__Aim of the task__:
Read through the data and report every line in which the word "list" occurs.

Provided information START

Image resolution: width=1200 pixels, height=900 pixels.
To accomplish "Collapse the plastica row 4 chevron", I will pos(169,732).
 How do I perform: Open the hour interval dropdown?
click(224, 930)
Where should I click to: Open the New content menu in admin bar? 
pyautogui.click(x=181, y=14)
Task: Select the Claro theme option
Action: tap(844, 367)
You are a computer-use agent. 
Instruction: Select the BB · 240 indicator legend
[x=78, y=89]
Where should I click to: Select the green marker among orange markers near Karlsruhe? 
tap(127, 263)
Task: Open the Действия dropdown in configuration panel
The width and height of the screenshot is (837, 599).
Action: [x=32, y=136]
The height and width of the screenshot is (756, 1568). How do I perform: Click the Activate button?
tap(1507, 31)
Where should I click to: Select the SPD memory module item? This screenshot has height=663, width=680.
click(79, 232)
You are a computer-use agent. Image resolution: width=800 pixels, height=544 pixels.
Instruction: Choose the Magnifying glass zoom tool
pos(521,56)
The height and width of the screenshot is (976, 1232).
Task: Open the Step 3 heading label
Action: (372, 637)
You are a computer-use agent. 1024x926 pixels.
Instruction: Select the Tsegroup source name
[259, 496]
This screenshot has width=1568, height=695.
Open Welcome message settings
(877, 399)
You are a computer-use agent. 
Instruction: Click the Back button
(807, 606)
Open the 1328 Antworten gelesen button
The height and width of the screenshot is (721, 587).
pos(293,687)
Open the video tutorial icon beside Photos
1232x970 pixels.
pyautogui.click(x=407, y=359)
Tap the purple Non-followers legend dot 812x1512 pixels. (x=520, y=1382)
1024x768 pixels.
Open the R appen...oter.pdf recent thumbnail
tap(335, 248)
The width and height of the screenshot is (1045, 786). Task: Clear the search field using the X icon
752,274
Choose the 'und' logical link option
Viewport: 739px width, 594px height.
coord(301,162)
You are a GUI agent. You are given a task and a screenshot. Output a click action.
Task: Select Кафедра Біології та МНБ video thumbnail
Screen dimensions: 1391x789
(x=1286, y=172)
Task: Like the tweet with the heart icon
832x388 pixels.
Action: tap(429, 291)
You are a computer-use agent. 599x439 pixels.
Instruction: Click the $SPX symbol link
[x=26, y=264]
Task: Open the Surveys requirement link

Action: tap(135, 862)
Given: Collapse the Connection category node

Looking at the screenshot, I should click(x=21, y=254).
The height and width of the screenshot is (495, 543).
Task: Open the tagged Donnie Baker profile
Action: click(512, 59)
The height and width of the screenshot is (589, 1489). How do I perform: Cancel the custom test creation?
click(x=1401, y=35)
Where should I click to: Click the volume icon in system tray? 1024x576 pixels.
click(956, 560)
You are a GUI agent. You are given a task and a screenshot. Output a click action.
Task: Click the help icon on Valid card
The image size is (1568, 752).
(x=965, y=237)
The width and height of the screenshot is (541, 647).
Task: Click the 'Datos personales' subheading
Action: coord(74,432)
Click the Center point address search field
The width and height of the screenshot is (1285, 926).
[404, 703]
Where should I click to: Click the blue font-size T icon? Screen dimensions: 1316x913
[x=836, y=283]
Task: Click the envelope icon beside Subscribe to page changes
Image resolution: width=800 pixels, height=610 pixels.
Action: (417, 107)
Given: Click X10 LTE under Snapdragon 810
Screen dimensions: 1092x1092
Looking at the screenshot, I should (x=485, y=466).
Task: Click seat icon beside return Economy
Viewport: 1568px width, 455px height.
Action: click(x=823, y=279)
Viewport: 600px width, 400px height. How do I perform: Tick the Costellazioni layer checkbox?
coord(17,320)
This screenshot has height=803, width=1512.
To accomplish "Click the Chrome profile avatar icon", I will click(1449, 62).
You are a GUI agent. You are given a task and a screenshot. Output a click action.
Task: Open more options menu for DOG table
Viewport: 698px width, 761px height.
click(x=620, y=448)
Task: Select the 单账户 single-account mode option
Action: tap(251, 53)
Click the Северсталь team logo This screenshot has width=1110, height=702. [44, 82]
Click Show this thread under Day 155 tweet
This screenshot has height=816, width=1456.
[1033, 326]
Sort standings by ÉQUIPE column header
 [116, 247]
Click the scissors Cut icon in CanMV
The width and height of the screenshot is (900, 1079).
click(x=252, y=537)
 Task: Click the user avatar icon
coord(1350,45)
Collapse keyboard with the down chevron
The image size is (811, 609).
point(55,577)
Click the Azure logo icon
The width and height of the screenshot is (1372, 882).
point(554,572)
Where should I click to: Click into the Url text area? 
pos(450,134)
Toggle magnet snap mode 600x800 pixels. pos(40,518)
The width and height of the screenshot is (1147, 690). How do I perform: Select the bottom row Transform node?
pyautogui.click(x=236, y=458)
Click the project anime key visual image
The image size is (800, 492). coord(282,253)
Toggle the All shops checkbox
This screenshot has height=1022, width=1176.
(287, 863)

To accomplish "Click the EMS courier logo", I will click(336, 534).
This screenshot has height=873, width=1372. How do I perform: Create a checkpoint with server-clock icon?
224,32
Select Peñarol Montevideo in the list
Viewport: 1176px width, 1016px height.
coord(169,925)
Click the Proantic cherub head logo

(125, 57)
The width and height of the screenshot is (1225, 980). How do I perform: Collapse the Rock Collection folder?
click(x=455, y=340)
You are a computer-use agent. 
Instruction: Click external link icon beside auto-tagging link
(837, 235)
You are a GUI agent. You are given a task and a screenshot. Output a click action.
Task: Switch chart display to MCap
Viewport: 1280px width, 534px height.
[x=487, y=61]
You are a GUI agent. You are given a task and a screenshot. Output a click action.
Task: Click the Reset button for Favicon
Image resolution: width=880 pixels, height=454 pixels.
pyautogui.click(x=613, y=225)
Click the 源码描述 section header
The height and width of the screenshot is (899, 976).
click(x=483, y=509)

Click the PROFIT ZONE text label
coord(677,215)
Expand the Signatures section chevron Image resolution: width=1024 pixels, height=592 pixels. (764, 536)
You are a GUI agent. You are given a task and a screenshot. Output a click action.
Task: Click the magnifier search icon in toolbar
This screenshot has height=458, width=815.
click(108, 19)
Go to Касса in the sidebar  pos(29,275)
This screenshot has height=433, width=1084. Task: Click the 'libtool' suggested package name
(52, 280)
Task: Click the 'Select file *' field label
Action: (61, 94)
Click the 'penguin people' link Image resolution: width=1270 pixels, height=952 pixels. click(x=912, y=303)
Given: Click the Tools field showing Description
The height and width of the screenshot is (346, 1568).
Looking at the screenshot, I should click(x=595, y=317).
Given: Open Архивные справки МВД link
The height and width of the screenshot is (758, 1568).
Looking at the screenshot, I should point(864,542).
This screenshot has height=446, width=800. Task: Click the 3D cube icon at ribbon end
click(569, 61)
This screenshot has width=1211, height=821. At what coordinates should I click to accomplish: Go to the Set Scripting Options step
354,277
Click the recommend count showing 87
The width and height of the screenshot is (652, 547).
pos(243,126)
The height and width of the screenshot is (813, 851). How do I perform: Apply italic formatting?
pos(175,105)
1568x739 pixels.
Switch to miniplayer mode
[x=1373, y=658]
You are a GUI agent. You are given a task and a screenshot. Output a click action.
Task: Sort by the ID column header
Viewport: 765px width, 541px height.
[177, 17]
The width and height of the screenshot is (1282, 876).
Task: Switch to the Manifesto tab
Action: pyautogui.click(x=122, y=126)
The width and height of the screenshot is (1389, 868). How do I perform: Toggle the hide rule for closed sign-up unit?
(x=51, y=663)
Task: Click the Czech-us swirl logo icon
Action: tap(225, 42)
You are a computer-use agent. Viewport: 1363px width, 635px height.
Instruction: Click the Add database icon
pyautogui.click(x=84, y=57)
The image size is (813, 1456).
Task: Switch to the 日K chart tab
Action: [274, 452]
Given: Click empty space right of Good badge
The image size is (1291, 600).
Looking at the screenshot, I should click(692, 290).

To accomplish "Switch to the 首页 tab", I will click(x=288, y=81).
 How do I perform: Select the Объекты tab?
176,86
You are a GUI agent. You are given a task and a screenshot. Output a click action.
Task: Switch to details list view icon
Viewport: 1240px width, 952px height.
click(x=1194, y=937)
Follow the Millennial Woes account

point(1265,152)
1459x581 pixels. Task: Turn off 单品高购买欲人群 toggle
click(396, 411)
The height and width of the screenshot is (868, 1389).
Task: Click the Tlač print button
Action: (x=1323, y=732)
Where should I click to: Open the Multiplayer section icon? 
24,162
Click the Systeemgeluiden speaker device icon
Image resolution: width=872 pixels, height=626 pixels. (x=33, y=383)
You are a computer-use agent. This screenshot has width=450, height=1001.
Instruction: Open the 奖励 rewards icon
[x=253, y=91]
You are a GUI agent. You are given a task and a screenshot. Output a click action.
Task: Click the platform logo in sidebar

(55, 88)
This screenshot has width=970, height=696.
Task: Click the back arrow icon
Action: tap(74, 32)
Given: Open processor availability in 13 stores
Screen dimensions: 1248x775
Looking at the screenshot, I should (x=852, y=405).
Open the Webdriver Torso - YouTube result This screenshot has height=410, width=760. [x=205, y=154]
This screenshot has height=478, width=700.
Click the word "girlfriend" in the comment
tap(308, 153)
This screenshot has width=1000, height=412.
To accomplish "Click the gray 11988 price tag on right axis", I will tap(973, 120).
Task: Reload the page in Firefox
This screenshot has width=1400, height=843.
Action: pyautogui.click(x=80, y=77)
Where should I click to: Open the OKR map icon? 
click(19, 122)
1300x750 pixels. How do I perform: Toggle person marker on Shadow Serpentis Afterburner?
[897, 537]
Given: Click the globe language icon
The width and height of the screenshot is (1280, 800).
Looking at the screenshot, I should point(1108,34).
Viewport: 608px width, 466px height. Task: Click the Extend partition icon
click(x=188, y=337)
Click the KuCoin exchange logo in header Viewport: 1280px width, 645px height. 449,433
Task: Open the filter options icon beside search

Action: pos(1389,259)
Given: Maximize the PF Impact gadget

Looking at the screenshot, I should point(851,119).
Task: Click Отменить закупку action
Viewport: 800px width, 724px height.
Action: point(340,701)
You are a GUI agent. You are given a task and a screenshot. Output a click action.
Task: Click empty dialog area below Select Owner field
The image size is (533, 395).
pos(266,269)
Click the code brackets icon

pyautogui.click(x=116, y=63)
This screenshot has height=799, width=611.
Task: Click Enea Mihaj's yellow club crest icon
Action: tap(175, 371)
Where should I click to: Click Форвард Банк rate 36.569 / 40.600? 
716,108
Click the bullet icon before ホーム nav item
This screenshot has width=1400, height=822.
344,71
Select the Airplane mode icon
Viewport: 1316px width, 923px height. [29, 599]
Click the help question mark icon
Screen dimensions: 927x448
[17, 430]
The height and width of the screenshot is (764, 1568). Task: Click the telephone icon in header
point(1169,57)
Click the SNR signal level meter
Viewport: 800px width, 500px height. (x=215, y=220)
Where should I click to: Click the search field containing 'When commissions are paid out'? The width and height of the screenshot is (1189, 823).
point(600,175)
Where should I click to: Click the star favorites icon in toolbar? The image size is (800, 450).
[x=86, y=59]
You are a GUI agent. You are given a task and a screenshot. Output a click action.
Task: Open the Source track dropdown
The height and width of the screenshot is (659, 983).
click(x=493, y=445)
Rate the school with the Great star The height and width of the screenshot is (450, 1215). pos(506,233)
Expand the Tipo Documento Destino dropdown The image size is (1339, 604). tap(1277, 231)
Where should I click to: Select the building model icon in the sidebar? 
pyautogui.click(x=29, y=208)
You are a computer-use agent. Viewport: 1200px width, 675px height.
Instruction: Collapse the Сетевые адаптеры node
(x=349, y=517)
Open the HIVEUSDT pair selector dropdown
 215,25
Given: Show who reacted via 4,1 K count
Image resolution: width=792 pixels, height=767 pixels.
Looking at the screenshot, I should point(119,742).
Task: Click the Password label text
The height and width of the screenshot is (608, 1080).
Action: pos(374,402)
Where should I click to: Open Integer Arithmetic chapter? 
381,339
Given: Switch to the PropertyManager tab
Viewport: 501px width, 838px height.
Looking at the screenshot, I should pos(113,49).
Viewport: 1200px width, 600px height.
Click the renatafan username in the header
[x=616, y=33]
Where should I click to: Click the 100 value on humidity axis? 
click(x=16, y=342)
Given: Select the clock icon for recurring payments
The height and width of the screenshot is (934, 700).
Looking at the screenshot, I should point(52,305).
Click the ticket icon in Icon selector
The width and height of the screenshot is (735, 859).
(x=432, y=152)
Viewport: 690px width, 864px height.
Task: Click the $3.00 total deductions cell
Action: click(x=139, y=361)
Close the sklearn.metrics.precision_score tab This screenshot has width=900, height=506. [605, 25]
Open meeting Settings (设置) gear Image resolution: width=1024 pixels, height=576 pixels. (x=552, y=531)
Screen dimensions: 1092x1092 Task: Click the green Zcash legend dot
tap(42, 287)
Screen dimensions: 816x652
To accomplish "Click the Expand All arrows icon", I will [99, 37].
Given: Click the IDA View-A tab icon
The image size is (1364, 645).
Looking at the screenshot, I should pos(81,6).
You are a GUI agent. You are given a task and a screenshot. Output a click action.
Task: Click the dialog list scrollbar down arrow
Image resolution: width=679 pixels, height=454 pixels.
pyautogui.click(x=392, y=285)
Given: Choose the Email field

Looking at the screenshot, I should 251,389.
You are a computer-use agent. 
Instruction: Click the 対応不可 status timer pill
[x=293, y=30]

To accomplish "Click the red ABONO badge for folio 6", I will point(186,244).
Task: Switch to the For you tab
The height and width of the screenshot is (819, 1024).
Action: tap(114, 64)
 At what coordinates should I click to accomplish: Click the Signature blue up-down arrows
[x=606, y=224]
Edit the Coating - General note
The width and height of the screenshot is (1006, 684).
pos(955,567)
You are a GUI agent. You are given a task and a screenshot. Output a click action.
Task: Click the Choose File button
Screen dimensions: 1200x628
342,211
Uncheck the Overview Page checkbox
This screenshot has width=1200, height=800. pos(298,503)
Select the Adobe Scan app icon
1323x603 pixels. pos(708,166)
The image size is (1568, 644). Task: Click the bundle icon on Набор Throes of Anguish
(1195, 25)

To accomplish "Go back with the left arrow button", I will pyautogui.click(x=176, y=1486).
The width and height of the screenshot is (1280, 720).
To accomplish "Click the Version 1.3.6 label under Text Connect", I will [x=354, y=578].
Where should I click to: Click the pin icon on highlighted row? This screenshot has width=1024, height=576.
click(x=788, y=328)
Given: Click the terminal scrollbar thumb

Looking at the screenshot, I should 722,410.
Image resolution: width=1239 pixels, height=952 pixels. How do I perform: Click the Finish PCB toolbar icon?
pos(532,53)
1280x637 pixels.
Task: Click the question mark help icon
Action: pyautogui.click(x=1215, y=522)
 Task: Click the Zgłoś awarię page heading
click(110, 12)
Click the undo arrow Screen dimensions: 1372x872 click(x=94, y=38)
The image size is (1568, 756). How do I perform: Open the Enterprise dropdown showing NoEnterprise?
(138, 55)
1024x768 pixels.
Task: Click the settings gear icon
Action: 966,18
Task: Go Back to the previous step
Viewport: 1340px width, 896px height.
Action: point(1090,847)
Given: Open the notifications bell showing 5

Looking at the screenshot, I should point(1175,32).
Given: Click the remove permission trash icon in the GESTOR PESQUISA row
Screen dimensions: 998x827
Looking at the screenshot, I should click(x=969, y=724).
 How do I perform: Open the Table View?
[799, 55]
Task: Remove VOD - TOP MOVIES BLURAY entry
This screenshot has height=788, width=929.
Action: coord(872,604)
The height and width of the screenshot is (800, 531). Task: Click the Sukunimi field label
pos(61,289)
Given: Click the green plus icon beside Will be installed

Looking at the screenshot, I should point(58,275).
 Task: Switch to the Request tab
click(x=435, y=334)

Provided information END

__Finished exercise__:
Select Peñarol Montevideo in the list
Task: Switch to details list view icon
Task: Click the dialog list scrollbar down arrow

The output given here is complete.